Völkerverständigung
Farzana Farhad, Werner Gilits
Frau Zannatul steht auf der Bühne von „Wir in Ottakring und Penzing“. Vor ihr, auf einem Tisch, das Harmonium. Das Harmonium ist ein Tasteninstrument, ähnlich einer Orgel. Ein Blasebalg sorgt für Luftdruck, die Tasten des Geräts schicken die Luft an Metallstreifen, die durch den Druck in Schwingung versetzt werden und so die Töne produzieren. Maultrommeln funktionieren ganz ähnlich.
„Das Harmonium“, so Frau Zannatul, „ist eine Abwandlung der Orgel, die von deutschen Missionaren Mitte des 18. Jahrhunderts nach Indien gebracht und für den einfachen, regionalen Gebrauch umgebaut wurde.“ Die Vermutung, dass die Technologie des Harmoniums daher aus Europa stamme, liegt zwar nahe, ist aber vermutlich falsch. Wikipedia jedenfalls berichtet, dass das „europäische“ Harmonium „wohl nach chinesischen Vorbildern“ entwickelt worden ist.
Frau Zannatul ist vielseitig, sie ist Musikerin, Sängerin, Übersetzerin und Lehrerin (u.a. an der Vienna International School). Sie lehrt die Sprache Bengali, bengalischen Gesang wie Tanz und sie lehrt, das Harmonium zu spielen. Vor allem aber lehrt sie Völkerverständigung.
„Von der Geschichte können wir lernen, aber Kunst und Musik sind Erlebnisse für unsere Sinne“ lautet das Motto des Vereins BOEKA. Die „Bangladesch-Österreichische Kulturakademie“ mit Sitz in Ottakring wurde 2007 von Frau Zannatul gegründet. Mit ihren Schüler*innen präsentiert sie die vielschichtige Kultur der Bengalen auf verschiedensten Bühnen wie dem „Festival der Nationen“ in Hirschstetten, dem „Diwali“ (Lichterfest) in der Lugner City, beim „Seva India Festival“ oder bei „Wir in Ottakring und Penzing“.
Die bengalische Musik, die traditionelle ebenso wie die moderne, können wir in den VORwORTen aus technischen Gründen leider nicht wiedergeben, halten wir uns also erstmal an die Geschichte, und hören wir Frau Zannatul.
Bengalen – Bangladesch
Die Region am Golf von Bengalen, einem Teil des Indischen Ozeans, ist geprägt durch das Mündungsdelta der Flüsse Brahmaputra, Ganges und Meghna. Während der Monsunzeit werden große Teile dieses Gebiets regelmäßig überflutet, wodurch fruchtbare Erde angeschwemmt wird, die zum Entstehen einer jahretausendealten Kultur beigetragen hat.

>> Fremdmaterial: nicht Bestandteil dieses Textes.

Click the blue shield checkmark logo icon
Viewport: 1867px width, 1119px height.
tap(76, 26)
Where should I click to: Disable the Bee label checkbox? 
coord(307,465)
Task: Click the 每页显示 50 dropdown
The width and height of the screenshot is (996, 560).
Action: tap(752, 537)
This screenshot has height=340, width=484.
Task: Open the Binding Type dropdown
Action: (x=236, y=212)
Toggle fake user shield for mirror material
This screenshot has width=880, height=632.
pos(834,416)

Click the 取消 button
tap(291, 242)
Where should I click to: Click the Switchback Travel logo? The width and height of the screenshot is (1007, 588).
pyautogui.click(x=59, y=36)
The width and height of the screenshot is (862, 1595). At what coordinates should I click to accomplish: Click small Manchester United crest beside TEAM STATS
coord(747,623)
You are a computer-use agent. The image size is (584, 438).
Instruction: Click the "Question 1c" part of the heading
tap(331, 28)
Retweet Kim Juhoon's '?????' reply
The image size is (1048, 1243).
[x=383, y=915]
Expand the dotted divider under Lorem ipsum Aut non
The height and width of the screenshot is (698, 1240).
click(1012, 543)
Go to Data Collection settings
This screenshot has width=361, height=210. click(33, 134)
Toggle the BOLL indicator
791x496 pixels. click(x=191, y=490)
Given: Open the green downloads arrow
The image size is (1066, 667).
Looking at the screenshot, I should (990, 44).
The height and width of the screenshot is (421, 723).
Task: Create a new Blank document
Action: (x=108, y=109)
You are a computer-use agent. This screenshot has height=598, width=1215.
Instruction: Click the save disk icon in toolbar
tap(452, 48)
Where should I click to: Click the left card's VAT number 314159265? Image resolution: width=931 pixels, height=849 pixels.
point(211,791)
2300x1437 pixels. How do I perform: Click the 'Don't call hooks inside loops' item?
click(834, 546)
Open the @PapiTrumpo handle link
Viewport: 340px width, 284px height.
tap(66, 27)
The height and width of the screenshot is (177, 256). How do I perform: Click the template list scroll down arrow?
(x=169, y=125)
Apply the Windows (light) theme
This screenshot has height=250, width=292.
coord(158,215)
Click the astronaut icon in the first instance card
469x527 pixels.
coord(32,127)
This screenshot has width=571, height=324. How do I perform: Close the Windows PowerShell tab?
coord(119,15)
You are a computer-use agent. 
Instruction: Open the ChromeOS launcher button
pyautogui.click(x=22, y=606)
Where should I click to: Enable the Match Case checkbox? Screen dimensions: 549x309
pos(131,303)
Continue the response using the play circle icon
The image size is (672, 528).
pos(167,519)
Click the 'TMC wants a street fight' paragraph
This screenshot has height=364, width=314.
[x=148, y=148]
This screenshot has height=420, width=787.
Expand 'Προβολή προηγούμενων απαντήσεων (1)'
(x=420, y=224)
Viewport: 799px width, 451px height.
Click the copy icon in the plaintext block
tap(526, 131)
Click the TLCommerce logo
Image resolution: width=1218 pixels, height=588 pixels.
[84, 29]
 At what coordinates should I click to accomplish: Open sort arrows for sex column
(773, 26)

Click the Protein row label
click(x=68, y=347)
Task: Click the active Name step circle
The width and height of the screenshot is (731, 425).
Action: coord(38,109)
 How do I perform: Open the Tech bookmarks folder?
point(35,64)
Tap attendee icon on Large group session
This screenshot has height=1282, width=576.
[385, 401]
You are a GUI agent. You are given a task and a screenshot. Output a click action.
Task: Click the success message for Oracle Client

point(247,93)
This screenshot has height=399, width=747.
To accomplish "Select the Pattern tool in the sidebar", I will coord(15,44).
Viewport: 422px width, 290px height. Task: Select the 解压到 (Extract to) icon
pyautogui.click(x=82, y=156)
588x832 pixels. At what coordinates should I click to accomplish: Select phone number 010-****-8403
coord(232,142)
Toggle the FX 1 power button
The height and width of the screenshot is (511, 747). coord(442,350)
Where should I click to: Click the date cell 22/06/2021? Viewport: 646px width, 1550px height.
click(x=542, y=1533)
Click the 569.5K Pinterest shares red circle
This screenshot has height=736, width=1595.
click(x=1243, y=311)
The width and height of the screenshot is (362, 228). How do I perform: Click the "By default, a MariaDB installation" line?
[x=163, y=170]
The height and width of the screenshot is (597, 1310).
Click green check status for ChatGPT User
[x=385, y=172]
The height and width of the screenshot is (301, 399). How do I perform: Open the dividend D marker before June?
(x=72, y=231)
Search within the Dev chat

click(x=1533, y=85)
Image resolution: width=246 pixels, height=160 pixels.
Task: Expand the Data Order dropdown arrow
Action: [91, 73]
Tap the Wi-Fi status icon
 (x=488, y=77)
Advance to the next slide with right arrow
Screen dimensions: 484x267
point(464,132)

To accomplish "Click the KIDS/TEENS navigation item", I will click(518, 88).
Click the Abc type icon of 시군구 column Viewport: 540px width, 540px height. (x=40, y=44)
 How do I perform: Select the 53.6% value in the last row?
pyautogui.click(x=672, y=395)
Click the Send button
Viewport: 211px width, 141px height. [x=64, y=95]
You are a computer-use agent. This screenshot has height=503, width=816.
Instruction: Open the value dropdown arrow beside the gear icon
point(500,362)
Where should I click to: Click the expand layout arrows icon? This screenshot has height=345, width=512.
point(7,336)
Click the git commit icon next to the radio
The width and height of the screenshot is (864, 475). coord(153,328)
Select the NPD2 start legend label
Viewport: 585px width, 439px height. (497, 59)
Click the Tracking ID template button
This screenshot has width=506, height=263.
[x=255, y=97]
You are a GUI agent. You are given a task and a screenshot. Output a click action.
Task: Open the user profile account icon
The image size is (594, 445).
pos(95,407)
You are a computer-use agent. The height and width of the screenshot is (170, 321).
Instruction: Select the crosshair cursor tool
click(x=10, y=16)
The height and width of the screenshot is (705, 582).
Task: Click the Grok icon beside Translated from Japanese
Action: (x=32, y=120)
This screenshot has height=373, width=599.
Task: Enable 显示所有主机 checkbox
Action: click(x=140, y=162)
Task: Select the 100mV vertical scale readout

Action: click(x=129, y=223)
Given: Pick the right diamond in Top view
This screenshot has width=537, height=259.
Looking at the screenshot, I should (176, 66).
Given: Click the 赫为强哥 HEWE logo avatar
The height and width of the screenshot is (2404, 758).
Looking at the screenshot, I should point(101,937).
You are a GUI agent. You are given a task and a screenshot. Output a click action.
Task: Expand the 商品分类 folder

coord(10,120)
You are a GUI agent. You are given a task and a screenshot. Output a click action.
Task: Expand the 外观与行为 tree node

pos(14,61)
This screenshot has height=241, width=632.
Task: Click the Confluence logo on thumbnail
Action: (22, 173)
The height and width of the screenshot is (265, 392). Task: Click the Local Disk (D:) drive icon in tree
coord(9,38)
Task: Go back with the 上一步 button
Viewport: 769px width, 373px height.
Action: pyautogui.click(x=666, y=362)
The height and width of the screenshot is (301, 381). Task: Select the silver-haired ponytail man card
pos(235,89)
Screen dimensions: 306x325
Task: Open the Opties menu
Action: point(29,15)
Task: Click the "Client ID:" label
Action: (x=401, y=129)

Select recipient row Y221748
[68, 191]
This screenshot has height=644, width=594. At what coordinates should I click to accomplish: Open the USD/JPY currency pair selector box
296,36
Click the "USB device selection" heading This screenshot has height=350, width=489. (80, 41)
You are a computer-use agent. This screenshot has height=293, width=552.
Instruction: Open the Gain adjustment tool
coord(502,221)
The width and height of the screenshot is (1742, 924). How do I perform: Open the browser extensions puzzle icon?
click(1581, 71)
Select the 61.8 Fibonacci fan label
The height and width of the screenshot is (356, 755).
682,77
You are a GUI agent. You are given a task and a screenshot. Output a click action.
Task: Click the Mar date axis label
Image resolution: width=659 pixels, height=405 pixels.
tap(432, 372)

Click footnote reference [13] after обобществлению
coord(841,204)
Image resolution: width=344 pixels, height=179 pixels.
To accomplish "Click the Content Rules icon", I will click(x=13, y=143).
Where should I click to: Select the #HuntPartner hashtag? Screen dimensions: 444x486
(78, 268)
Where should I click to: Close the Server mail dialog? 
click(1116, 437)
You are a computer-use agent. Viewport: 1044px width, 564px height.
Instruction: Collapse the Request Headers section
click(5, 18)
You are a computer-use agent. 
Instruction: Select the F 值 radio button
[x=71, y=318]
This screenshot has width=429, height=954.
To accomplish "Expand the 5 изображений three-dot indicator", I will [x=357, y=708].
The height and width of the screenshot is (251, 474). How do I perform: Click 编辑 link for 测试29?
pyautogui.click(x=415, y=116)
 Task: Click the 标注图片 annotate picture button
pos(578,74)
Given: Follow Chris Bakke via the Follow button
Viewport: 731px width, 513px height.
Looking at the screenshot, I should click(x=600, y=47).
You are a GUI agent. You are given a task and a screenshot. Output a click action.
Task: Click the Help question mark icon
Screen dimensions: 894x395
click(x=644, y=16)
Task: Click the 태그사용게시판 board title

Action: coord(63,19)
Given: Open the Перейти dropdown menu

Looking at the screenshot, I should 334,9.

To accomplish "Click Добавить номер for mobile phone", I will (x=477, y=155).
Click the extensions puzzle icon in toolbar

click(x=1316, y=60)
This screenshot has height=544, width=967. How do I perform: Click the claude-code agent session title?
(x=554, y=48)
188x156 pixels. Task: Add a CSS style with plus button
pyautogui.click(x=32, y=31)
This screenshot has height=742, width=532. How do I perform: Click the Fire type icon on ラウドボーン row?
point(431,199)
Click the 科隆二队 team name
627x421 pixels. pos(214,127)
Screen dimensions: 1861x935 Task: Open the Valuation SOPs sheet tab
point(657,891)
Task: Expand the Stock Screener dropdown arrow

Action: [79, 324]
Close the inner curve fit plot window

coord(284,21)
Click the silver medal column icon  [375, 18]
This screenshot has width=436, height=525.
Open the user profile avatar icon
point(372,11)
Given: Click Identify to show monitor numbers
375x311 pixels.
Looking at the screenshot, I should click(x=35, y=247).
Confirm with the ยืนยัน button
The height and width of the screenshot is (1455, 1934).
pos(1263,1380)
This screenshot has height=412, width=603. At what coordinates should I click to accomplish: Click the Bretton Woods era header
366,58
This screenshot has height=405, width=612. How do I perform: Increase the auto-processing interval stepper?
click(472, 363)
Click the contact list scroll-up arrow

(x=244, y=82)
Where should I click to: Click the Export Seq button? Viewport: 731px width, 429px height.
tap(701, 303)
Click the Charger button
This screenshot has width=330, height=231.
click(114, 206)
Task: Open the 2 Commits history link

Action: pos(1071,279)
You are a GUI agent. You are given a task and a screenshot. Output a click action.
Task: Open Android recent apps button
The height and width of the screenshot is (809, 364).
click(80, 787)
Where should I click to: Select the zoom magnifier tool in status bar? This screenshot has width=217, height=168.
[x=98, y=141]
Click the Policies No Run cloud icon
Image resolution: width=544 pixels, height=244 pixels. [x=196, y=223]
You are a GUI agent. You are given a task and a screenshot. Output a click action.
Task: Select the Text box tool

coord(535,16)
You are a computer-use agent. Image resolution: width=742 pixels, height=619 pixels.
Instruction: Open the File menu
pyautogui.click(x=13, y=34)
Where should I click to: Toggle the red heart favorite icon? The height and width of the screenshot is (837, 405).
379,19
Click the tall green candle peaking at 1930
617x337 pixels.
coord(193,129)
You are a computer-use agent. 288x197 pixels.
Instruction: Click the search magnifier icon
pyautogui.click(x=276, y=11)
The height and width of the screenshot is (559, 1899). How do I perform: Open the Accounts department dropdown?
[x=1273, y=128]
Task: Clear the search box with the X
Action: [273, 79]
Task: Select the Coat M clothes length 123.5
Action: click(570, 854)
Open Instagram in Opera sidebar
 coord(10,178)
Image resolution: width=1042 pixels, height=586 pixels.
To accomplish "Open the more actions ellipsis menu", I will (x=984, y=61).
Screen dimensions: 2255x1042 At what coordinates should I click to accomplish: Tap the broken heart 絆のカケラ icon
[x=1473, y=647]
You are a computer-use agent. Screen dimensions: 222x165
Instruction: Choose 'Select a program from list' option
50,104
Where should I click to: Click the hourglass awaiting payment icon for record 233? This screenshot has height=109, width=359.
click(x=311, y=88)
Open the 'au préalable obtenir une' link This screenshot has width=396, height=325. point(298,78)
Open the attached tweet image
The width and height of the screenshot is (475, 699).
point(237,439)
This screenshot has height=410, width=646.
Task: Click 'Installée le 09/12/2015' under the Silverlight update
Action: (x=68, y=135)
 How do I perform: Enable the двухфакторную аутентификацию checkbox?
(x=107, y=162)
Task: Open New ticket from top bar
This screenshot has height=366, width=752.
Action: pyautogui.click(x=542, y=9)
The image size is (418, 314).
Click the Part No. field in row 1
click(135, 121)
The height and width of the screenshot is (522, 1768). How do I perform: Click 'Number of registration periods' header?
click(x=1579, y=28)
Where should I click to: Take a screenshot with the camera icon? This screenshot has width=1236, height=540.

Der lateinische Begriff „cultura“ bedeutet „bearbeiten“, „pflegen“, aber auch Ackerbau. Bengalen war seit jeher ein Zentrum für den Anbau von Reis und hochwertiger Musselin-Baumwolle. Musselin-Stoffe fanden bereits vor Jahrhunderten ihren Weg von hier bis nach Europa.
Mit ihrer eigenen Schrift, Geschichte, Philosophie, Zeitrechnung, Literatur und Musik präsentiert sich bengalisch als äußerst facettenreiche und erkundungswerte Kultur. Der Handel und Wohlstand des Landes beeindruckten die indischen Mogulherrscher im 16. Jahrhundert so sehr, dass sie die Region als „Paradies der Völker“ bezeichneten.
Heute ist dieses Paradies vom Klimawandel bedroht. Steigt der Meeresspiegel auch nur um einen Meter, so geht ein Fünftel der Fläche von Bangladesch verloren, werden dutzende Millionen Menschen zu Klimaflüchtlingen.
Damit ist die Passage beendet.